PROBLEMS TO WORK ON:
a) For the Yale Divinity School passage, decide whether each statement below agrees with it. Answer yes or no for each and quote the words of the passage that settle it.
(i) Every Republican in the institution works on the professional staff.
(ii) Two of the administrators are unaffiliated.
(iii) Yale's faculty overall is 87.2 percent Democratic.
b) Answer these questions from the Yale Divinity School passage.
(i) What degree did the writer earn at the school?
(ii) How many people does the report classify as educators?
(iii) How many undergraduate degree-granting departments at Yale are mentioned?
c) Reproduce the Yale Divinity School passage between "Among administrators, 15" and "are unaffiliated. Zero are Republican.", inclusive.

I spent three years at Yale Divinity School earning a Master of Divinity degree. I wrote about the lack of viewpoint diversity in real time, starting in the fall of 2019, when I observed that “there is diversity in backgrounds and religious traditions, but very little actual viewpoint diversity” and that “everyone just assumes everyone else is politically liberal.” I wrote about cancel culture when a Russian Orthodox bishop’s lecture was shut down before he could deliver it. I wrote about the obsession with oppression that had turned every classroom discussion into an exercise in identifying power dynamics. I described the experience of being a conservative at Yale as something like being Sasquatch—people had heard enough about conservatives to believe they might exist, but had had so little exposure to them that they could only think of them through blurry photographs and caricatures.

Now there are numbers to go with the anecdotes. And the numbers are worse than I would have guessed.

What the Report Found

The Buckley Institute’s report breaks down the political affiliations of Yale Divinity School’s employees across three categories: administration, professional staff, and educators. The results are striking in their uniformity.

Among administrators, 15 of 16—93.8 percent—are Democrats. One is unaffiliated. Zero are Republican. Among professional staff, 26 of 38—68.4 percent—are Democrats, with 10 unaffiliated and two Republican. Those two Republicans on the professional staff are the only Republicans in the entire institution. Among the 77 people classified as educators—a category that includes faculty, visiting and adjunct faculty, lecturers, instructors, and denominational studies directors—62, or 80.5 percent, are Democrats. Fifteen are unaffiliated. Zero are Republican.

The faculty numbers are even more concentrated. Of the 39 Divinity School faculty members, 34—87.2 percent—are Democrats. The remaining five are unaffiliated. Not a single one is Republican. The report notes that this makes Yale Divinity School’s faculty more ideologically uniform than Yale’s faculty overall, which itself registers at 82.3 percent Democratic, 15.4 percent unaffiliated, and 2.3 percent Republican. And of the 43 undergraduate degree-granting departments at Yale, all but 11 either had at least one Republican faculty member or had a greater percentage of unaffiliated faculty than the Divinity School.

MATERIAL SHOWN:
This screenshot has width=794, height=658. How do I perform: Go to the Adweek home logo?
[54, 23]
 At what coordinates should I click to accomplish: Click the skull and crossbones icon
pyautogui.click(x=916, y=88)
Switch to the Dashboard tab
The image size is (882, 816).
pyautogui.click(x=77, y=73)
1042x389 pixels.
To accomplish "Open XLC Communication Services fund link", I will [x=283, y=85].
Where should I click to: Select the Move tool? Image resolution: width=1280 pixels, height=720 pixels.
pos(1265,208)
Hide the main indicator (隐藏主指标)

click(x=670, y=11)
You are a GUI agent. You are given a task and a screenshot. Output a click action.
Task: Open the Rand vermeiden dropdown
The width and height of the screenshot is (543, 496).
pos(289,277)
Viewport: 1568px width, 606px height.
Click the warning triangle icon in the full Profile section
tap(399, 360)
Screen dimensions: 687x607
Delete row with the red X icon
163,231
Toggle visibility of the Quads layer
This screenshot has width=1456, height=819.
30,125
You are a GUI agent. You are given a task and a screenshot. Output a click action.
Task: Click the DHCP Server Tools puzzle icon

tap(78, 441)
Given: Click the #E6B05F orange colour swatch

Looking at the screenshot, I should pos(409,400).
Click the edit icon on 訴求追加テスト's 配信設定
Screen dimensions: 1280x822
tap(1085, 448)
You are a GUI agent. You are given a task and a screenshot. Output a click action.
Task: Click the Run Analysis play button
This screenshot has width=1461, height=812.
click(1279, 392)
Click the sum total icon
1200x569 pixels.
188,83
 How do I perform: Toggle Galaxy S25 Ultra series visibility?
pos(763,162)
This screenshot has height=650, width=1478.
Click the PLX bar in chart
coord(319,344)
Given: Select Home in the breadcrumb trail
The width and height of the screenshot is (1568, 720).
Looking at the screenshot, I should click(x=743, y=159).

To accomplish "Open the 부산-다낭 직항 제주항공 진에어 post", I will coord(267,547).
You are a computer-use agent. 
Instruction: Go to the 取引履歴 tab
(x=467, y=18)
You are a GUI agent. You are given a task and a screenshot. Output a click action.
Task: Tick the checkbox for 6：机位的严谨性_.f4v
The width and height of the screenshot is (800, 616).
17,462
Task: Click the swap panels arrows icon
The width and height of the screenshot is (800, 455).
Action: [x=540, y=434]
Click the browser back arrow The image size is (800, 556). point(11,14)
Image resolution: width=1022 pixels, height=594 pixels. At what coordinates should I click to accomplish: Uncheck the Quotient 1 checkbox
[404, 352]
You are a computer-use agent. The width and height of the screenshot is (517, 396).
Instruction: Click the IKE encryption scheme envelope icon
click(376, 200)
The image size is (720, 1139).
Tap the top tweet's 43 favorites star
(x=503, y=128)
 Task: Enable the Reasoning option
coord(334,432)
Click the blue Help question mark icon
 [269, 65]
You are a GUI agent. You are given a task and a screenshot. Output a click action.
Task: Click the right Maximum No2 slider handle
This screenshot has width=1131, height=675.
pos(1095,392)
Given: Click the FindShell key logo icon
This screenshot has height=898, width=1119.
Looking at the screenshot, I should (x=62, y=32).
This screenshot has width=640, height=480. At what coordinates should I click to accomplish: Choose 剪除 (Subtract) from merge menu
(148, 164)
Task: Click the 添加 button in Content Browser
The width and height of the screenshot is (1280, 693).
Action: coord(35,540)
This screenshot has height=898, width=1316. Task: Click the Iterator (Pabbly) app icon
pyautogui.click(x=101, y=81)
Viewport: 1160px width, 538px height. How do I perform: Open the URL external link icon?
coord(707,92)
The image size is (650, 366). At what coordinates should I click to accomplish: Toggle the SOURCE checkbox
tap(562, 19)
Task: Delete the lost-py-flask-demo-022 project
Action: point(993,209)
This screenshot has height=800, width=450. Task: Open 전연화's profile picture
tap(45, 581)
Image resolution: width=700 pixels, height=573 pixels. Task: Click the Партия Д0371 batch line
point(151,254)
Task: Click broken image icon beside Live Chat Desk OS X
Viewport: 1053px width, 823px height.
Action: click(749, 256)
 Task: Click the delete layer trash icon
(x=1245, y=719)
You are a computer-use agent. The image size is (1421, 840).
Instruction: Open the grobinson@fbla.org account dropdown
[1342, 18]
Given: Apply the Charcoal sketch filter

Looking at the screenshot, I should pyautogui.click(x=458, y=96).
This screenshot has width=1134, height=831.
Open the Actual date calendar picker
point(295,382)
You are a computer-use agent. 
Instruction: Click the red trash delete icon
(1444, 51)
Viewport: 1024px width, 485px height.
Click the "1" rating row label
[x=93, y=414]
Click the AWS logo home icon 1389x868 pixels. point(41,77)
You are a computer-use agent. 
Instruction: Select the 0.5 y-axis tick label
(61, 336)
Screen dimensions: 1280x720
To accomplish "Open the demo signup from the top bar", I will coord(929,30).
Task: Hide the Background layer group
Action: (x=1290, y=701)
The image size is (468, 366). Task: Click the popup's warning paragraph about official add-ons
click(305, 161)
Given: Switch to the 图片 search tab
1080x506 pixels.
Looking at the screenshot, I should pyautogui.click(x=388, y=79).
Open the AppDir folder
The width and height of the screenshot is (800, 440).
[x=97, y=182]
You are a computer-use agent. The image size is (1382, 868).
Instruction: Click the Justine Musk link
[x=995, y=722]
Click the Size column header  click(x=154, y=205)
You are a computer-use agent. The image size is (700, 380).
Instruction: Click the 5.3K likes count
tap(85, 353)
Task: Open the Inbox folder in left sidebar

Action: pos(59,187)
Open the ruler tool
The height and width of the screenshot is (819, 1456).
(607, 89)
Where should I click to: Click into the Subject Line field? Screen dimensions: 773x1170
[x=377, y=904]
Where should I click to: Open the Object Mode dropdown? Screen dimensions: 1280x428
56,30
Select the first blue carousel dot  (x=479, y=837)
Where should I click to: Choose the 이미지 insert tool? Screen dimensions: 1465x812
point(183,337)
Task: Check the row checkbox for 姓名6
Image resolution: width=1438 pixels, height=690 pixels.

SOLUTION LIST:
a)
(i) Yes: "Those two Republicans on the professional staff are the only Republicans in the entire institution."
(ii) No: "One is unaffiliated."
(iii) No: "which itself registers at 82.3 percent Democratic"

b)
(i) A Master of Divinity degree
(ii) 77
(iii) 43

c)
Among administrators, 15 of 16—93.8 percent—are Democrats. One is unaffiliated. Zero are Republican. Among professional staff, 26 of 38—68.4 percent—are Democrats, with 10 unaffiliated and two Republican. Those two Republicans on the professional staff are the only Republicans in the entire institution. Among the 77 people classified as educators—a category that includes faculty, visiting and adjunct faculty, lecturers, instructors, and denominational studies directors—62, or 80.5 percent, are Democrats. Fifteen are unaffiliated. Zero are Republican.